Sektor ketiga bidang pengujian kendaraan bermotor atau KIR. Sektor keempat yang sebelumnya ditutup untuk asing dan bakal dibuka untuk asing adalah bisnis terminal barang darat. “Untuk sektor ini pengelolaannya diperbolehkan dikuasai asing hingga 49%,” ucapnya.
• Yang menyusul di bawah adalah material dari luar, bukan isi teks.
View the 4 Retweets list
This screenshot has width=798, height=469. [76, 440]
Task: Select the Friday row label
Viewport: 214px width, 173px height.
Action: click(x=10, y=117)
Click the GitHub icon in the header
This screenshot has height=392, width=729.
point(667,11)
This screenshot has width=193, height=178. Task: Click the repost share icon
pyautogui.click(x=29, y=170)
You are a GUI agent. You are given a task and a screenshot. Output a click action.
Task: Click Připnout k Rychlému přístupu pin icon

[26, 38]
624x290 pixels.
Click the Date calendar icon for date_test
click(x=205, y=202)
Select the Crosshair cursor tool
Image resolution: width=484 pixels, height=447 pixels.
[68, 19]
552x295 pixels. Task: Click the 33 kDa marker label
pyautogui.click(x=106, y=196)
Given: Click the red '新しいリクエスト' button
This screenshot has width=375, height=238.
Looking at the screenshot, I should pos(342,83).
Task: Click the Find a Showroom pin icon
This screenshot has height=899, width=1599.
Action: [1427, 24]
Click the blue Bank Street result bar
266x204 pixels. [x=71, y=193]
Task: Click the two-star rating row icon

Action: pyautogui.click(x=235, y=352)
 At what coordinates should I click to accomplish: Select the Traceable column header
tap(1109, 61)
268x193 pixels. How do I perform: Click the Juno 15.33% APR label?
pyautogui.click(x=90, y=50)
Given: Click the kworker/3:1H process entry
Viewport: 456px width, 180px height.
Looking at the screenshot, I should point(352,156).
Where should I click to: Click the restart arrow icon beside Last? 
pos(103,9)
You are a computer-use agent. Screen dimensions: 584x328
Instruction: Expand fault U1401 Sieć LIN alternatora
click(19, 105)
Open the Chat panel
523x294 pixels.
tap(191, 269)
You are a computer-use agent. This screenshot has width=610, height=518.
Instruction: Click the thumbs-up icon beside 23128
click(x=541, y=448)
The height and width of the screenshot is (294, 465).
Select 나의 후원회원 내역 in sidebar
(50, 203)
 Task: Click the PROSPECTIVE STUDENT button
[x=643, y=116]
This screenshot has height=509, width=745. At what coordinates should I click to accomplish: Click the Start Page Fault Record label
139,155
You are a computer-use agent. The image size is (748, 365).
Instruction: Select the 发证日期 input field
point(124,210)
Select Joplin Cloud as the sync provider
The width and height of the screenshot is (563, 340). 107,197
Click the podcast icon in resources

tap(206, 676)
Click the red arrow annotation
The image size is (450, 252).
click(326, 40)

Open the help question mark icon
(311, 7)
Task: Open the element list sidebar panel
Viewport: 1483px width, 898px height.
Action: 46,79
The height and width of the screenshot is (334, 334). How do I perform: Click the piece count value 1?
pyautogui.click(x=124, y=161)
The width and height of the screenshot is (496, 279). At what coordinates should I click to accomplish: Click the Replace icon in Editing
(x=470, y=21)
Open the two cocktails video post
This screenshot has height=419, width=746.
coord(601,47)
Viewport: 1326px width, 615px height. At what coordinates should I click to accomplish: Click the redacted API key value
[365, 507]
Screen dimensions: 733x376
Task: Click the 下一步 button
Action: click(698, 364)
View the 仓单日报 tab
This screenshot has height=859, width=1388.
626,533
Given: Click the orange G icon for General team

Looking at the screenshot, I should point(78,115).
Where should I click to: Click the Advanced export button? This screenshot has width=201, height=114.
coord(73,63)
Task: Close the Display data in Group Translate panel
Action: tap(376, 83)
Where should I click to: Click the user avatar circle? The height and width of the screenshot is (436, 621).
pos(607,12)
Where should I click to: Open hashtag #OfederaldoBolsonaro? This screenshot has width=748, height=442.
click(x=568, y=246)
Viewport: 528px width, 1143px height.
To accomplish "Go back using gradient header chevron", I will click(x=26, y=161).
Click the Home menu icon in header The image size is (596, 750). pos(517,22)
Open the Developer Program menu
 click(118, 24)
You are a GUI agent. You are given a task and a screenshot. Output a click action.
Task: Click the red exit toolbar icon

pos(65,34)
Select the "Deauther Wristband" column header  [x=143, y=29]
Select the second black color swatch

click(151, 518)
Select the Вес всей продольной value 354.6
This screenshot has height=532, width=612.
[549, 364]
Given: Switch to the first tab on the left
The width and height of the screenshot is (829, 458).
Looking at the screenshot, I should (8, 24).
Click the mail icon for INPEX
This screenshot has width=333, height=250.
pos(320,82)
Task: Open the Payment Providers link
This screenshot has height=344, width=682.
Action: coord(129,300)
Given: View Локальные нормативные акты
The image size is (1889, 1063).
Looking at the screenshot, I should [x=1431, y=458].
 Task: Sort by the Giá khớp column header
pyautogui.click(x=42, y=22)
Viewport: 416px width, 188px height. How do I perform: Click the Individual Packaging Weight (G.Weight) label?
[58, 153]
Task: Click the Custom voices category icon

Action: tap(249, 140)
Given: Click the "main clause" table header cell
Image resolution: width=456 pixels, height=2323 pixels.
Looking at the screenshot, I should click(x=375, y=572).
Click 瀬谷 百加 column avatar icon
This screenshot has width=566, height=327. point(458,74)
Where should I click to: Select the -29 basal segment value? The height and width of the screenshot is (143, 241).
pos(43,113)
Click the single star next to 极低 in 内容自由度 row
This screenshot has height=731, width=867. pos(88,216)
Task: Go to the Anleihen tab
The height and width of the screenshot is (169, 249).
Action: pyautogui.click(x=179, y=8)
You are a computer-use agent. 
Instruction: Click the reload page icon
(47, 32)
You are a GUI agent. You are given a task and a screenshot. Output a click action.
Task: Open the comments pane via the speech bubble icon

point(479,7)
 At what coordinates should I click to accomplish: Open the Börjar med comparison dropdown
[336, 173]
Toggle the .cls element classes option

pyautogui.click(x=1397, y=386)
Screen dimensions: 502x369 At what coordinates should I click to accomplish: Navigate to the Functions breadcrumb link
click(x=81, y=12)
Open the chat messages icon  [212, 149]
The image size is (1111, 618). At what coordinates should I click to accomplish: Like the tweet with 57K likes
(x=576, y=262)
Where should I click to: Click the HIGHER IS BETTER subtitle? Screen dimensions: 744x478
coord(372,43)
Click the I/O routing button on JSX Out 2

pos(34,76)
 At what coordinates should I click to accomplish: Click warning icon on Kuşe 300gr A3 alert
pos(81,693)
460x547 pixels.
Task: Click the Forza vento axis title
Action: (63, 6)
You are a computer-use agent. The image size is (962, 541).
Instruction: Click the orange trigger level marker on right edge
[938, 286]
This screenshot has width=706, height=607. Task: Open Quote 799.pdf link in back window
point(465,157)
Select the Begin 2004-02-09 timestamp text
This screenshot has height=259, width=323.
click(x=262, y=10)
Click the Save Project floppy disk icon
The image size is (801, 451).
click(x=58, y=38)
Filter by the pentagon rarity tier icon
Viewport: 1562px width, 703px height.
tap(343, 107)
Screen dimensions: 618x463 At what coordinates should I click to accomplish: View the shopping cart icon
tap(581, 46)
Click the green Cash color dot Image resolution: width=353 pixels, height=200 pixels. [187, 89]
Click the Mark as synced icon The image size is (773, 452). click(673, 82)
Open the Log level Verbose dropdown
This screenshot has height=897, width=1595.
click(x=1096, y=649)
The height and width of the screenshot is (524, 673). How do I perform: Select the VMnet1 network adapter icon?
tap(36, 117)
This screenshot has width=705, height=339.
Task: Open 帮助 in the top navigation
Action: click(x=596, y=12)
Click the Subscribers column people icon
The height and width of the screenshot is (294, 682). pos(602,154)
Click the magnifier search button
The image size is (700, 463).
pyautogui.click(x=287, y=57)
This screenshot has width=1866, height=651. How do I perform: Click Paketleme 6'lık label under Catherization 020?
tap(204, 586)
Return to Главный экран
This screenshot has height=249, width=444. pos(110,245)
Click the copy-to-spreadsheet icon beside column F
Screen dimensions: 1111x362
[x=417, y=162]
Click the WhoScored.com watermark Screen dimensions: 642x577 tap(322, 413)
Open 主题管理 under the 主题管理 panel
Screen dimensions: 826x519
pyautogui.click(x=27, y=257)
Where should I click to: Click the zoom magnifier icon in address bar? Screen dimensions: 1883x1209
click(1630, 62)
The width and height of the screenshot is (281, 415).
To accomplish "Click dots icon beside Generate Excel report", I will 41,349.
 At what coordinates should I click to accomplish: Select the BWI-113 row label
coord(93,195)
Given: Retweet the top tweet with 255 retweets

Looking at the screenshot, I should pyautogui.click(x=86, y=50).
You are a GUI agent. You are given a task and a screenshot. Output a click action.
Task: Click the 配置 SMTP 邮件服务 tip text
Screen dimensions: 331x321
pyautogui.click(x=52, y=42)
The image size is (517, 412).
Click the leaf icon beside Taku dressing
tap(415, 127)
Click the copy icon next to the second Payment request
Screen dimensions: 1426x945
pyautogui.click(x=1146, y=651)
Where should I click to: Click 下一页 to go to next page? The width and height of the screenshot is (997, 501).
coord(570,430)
Mahendra mengungkapkan dua sektor lainnya yang dibuka untuk asing adalah pengelolaan bandara dan pelabuhan. “Bandara dan pelabuhan diperbolehkan pemodal asing bisa mengelolanya hingga 100%, sedangkan aset tetap tidak boleh, harus dikuasai dalam negeri seperti Angkasa Pura dan Pelindo,” tutupnya.(*)
Rekomendasi
Kebijakan pelonggaran DNI menunjukkan upaya pemerintah untuk menarik lebih banyak investasi asing masuk ke Indonesia. Hal itu ditujukan untuk menjaga pertumbuhan ekonomi nasional yang cenderung melambat. Pertumbuhan ekonomi Indonesia pada kuartal III-2013 hanya mencapai 5,62% (year on year), melambat dibanding kuartal II-2013 yang mampu mencapai 5,8%. Perlambatan itu dipengaruhi kurs rupiah yang berada di atas Rp 11.000/US$, kenaikan suku bunga acuan oleh Bank Indonesia (BI) menjadi 7,25%, dan inflasi yang melonjak di atas 4% pada bulan Agustus 2013. Nah, untuk mengantisipasi perlambatan itu berlangsung lebih lama, pemerintah menggenjot investasi asing. Seperti diketahui, realisasi Penanaman Modal Dalam Negeri (PMDN) dan Penanaman Modal Asing (PMA) triwulan III tahun 2013 tercatat dalam data Badan Koordinasi Penanaman Modal (BKPM) mencapai Rp100,5 triliun. Angka ini merupakan pertama kalinya realisasi investasi di negeri ini melebihi angka Rp100 triliun. Realisasi penanaman modal dalam Negeri (PMDN) triwulan III tahun 2013 mencapai angka Rp33,5 Triliun atau naik 32,9% dari angka realisasi periode yang sama di tahun 2012. Sedangkan untuk Penanaman Modal Asing (PMA) mencapai Rp67 triliun.